I have a stock droid 3 I formated and tried to root with the onle click for this phone and it says something about abd.exe error and its done this with 3 different computers and I have no idea how to correct it nor have I been able to find an actual step by step manual root directions can anyone help?????

Sent from my DROID3 using Tapatalk


----------



## EricErK

stevedroid7 said:


> I have a stock droid 3 I formated and tried to root with the onle click for this phone and it says something about abd.exe error and its done this with 3 different computers and I have no idea how to correct it nor have I been able to find an actual step by step manual root directions can anyone help?????
> 
> Sent from my DROID3 using Tapatalk


setting, Application setting, Development, Enable Debugging


----------



## jenol

EricErK said:


> setting, Application setting, Development, Enable Debugging


And what he meant was to do this on the phone itself


----------



## EricErK

Yes, sorry for not being specific!


----------



## stevedroid7

I have all that on its the second time for me rooting a device my first was the evo from sprint and that was major easy this is getting on my nerves lol any other ideas

Sent from my DROID3 using Tapatalk


----------



## stevedroid7

And also I believe I have the correct motorola software

Sent from my DROID3 using Tapatalk


----------



## Yonnor

We need some more info to help you.

IE: which method are you using? Is usb debugging enabled? What version is your phone software? Are you using PC's/Mac/linux? Anything you can tell us will help you in the end... (maybe)

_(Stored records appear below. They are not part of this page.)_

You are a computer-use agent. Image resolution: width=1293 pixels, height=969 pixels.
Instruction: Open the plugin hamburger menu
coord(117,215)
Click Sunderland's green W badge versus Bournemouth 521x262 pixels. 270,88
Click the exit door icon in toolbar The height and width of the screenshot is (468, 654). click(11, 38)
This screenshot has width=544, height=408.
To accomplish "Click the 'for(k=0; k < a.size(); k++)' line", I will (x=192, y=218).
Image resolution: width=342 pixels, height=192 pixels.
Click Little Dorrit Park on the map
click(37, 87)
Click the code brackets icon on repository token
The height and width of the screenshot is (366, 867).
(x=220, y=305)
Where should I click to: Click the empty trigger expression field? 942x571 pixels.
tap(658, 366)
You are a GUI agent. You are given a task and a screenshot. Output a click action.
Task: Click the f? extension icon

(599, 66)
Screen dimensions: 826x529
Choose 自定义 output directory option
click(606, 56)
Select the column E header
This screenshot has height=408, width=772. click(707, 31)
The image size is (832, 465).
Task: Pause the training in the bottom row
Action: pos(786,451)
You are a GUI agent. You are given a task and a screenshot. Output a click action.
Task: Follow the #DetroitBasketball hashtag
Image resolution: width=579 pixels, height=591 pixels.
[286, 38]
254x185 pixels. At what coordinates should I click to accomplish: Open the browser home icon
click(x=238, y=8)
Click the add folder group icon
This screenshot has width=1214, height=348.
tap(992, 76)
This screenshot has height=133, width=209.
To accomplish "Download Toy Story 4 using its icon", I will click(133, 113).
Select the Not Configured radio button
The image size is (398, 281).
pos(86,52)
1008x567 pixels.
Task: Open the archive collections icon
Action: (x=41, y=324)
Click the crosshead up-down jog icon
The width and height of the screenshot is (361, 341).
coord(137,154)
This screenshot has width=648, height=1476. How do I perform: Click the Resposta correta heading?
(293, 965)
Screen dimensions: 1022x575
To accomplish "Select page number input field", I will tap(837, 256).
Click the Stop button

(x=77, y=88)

PS. If your using Petes Root Tools from XDA, they should include instructions on how-to root.

Butt-dialed from my D3


----------



## EricErK

Try My Root Tool, windows only http://www.multiupload.com/FYUJTQLPI3 once you root, and want to unroot try petes toolz!


----------



## stevedroid7

Hey eric your exploit worked thanks so much im now satisfied with my droid 3 again thank you

Sent from my DROID3 using Tapatalk


----------



## stevedroid7

I tried using clockworkmod to flash a new rom and had no luck what do I use to flash new roms and stuff that was the main reason I wanted it I really like sense based roms

Sent from my DROID3 using Tapatalk


----------



## stevedroid7

I tried using clockworkmod to flash a new rom and had no luck what do I use to flash new roms and stuff that was the main reason I wanted it I really like sense based roms

Sent from my DROID3 using Tapatalk


----------



## EricErK

stevedroid7 said:


> Hey eric your exploit worked thanks so much im now satisfied with my droid 3 again thank you
> 
> Sent from my DROID3 using Tapatalk


Anytime


----------



## LoneMcCord

EricErK said:


> Anytime


Eric, When I tried to download your exploit, It got stuck in adds for Internet vs Hollywood, and I could not download the file, Do you have a link that could work? It would be deeply appreciated


----------



## skreelink

LoneMcCord said:


> Eric, When I tried to download your exploit, It got stuck in adds for Internet vs Hollywood, and I could not download the file, Do you have a link that could work? It would be deeply appreciated


All multiupload links do that now sadly... and there's a lot of them...

http://www.corusa.com/public/motofail.exe Here is a link to a one-click motofail, it works with 906 systems as well. Ensure you have the proper drivers, enable USB Debugging, and Allow Non-market apps. Plug your phone into the computer in Charge Only mode, let it install drivers, then run the motofail.exe with administrator rights (if using Vista/7)

RootzWiki's own wiki entry has some useful information and links; http://wiki.rootzwiki.com/Motorola_Droid_3
Which include drivers, alternate methods, and OS X method.


----------